_PROBLEM STATEMENT_:
Nothing but the lines from the one containing "Screen dimensions: 817x731" through the one containing "Send order 1 using the upload icon", both included, should be given again, each exactly as written below.

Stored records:
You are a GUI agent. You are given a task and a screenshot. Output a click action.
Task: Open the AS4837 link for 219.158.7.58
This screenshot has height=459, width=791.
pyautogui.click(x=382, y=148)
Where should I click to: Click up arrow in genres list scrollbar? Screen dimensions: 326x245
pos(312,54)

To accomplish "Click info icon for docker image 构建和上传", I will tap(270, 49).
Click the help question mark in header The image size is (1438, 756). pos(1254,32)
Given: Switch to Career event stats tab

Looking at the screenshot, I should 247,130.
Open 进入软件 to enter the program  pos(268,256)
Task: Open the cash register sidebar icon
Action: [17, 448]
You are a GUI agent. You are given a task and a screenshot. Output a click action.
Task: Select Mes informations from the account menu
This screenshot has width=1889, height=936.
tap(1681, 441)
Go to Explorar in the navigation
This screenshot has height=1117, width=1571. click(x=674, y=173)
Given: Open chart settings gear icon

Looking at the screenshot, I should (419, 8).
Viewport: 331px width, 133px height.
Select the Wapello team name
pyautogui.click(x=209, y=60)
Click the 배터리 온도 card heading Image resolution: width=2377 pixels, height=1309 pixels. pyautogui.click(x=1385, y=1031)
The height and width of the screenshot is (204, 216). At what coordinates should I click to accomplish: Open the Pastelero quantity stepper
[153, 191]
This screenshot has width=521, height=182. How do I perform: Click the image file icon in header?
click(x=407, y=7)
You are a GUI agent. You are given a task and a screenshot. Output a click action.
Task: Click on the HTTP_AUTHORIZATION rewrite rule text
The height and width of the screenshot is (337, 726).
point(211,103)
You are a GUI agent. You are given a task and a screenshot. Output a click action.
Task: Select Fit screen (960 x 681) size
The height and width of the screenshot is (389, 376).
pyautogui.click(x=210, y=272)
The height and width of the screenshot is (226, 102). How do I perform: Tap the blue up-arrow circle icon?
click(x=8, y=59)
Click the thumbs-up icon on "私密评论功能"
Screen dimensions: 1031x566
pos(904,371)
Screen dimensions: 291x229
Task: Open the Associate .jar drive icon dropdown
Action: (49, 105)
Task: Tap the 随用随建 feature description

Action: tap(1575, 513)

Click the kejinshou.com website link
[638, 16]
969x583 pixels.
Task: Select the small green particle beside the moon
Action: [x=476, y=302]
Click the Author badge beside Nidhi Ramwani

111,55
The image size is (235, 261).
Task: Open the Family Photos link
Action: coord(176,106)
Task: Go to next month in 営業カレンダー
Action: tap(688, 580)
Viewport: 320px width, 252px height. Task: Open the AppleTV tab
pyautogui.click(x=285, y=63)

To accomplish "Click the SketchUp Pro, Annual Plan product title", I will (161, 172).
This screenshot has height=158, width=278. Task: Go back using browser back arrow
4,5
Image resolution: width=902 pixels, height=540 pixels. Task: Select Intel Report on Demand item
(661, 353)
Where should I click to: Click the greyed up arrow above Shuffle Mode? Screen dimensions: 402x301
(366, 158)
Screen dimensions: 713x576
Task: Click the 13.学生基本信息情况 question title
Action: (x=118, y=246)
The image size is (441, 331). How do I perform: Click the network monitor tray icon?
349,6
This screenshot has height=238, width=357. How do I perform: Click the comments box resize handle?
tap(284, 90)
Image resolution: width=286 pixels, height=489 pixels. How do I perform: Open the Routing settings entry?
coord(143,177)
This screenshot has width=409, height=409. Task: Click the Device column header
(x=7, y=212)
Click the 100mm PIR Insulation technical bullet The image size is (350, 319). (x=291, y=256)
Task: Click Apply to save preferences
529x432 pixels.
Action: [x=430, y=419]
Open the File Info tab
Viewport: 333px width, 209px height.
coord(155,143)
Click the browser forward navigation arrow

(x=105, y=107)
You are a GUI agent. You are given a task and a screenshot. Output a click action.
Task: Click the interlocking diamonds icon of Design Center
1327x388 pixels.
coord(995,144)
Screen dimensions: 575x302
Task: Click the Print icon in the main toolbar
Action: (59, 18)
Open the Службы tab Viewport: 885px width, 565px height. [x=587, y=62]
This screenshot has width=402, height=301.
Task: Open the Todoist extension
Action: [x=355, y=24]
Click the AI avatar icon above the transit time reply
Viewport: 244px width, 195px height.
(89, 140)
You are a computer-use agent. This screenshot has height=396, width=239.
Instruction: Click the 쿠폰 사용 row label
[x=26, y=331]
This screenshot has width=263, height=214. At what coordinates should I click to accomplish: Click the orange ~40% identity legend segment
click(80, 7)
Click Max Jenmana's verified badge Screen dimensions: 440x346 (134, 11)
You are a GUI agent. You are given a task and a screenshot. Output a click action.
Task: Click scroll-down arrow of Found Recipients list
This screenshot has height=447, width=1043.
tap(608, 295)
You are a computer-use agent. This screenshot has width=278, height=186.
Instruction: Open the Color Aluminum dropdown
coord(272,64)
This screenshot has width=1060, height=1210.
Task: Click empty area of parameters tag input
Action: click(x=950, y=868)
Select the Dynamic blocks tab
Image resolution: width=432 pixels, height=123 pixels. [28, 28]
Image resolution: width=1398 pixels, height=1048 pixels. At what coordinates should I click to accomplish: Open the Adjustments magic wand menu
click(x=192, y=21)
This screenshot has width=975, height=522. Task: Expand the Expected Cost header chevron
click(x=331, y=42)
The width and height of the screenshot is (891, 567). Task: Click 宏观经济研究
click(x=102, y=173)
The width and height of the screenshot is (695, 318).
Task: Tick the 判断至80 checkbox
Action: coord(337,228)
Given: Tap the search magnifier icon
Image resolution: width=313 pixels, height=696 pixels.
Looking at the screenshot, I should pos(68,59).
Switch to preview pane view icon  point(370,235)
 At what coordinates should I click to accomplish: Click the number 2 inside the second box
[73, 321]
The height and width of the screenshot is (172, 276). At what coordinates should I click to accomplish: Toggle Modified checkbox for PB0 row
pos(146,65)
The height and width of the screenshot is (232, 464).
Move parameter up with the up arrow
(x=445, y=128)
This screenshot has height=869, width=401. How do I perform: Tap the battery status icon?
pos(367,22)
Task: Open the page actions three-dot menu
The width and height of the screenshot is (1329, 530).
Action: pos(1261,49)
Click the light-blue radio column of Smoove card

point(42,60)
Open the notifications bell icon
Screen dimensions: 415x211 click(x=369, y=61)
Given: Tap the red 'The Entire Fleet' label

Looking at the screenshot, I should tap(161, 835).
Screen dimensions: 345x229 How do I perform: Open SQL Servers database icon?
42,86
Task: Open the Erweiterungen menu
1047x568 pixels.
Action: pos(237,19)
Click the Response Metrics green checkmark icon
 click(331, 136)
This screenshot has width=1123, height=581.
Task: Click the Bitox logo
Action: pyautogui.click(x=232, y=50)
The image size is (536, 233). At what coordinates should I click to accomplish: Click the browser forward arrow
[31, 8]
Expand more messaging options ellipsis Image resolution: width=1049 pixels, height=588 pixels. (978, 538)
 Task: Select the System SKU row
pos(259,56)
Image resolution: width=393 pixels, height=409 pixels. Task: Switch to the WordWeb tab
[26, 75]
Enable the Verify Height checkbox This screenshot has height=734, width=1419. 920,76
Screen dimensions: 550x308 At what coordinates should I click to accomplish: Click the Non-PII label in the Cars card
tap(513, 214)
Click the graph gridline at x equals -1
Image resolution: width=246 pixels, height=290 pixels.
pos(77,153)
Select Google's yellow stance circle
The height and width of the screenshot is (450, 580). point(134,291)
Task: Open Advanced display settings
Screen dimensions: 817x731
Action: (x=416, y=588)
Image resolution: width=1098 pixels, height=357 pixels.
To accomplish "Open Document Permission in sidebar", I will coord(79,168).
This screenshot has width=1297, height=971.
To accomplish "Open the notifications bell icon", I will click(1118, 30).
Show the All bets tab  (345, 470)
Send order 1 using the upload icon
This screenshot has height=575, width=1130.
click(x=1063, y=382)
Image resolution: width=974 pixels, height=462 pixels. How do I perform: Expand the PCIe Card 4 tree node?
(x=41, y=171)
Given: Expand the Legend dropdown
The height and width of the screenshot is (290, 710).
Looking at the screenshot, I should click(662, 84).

_ANSWER BOX_:
Screen dimensions: 817x731
Action: (x=416, y=588)
Image resolution: width=1098 pixels, height=357 pixels.
To accomplish "Open Document Permission in sidebar", I will coord(79,168).
This screenshot has width=1297, height=971.
To accomplish "Open the notifications bell icon", I will click(1118, 30).
Show the All bets tab  (345, 470)
Send order 1 using the upload icon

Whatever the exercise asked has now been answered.